■ Solicitação 1: Reproduza sem nenhuma alteração as linhas dos dados fornecidos, começando na linha que contém "The image size" e parando depois da linha que contém "Action: click(x=587, y=12)".

------ Trecho

Há, caros colegas, uma carência estrutural de políticas públicas competentes para promover o planejamento familiar. Esse é um problema de ordem estratégica e que os governantes insistem em mantê-lo fora da agenda de governo. Essa omissão simplesmente compromete o destino das gerações futuras.

A consciência de que as políticas públicas devem focar prioritariamente a melhoria das condições de vida das mulheres chefes de família é condição fundamental para a construção de uma sociedade solidária, fraterna e democrática.

Somente assim, será possível eliminar barreiras estruturais que consolidam o perverso processo de construção da desigualdade social, cujo resultado mais expressivo é a crescente infelicidade de milhões de pessoas, afetando principalmente as mulheres.

A ineficácia das políticas públicas, no que se refere a medidas sócio-educativas de planejamento reprodutivo, revela não só incompetência gerencial, mas descaso cívico com uma questão de relevância estratégica para o futuro nacional: a saúde das mulheres.

Às mais pobres e carentes sobram apenas as conseqüências das inadequadas aplicações de recursos públicos.

É, portanto, responsabilidade do governo mobilizar meios adequados para que milhares de mães pobres e carentes deixem de ser, junto com seus filhos, as grandes vítimas dessas inadequadas aplicações de recursos públicos e da falta de uma política de acesso gratuito a alternativas de planejamento familiar.

A gravidade dessa situação, cujas seqüelas marcam profundamente a vida feminina, sobretudo das mulheres mais pobres, revela que não é possível separar, do prisma do Estado, a saúde reprodutiva do objetivo mais amplo que é a igualdade entre homens e mulheres.

------------
------ Dados fornecidos

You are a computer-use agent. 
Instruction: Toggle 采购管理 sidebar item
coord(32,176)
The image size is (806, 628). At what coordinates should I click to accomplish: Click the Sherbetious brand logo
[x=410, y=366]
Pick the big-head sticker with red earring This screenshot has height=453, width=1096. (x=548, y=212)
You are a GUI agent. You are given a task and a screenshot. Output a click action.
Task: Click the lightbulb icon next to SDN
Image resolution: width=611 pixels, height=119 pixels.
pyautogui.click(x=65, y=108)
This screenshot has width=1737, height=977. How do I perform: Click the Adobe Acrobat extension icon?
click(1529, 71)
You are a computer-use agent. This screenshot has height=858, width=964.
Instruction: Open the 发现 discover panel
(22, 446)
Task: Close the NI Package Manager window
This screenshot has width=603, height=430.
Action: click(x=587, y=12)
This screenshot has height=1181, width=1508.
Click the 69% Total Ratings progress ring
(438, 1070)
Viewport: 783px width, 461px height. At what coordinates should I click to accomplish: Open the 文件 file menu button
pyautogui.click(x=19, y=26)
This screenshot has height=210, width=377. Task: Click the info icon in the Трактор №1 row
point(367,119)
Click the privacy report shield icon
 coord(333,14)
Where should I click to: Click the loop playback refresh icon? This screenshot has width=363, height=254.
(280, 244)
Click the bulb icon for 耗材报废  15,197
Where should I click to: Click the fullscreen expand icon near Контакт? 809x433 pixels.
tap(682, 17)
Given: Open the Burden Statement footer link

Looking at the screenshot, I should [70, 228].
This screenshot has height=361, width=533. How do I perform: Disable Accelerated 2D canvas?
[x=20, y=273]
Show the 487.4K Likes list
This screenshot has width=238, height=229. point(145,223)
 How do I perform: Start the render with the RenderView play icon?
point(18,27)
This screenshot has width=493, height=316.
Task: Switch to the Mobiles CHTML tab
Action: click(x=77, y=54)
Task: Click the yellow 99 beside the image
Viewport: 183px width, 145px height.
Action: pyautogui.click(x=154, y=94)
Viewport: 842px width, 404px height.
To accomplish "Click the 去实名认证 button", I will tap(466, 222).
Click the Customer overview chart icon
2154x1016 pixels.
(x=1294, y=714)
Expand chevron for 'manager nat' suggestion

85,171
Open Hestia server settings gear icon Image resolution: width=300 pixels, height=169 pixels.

------------

■ Solicitação 2: Devolva, copiado fielmente, o trecho do texto sobre planejamento familiar que começa nas palavras "A consciência de" e termina após "principalmente as mulheres.".

■ Saída esperada 1:
The image size is (806, 628). At what coordinates should I click to accomplish: Click the Sherbetious brand logo
[x=410, y=366]
Pick the big-head sticker with red earring This screenshot has height=453, width=1096. (x=548, y=212)
You are a GUI agent. You are given a task and a screenshot. Output a click action.
Task: Click the lightbulb icon next to SDN
Image resolution: width=611 pixels, height=119 pixels.
pyautogui.click(x=65, y=108)
This screenshot has width=1737, height=977. How do I perform: Click the Adobe Acrobat extension icon?
click(1529, 71)
You are a computer-use agent. This screenshot has height=858, width=964.
Instruction: Open the 发现 discover panel
(22, 446)
Task: Close the NI Package Manager window
This screenshot has width=603, height=430.
Action: click(x=587, y=12)

■ Saída esperada 2:
A consciência de que as políticas públicas devem focar prioritariamente a melhoria das condições de vida das mulheres chefes de família é condição fundamental para a construção de uma sociedade solidária, fraterna e democrática.

Somente assim, será possível eliminar barreiras estruturais que consolidam o perverso processo de construção da desigualdade social, cujo resultado mais expressivo é a crescente infelicidade de milhões de pessoas, afetando principalmente as mulheres.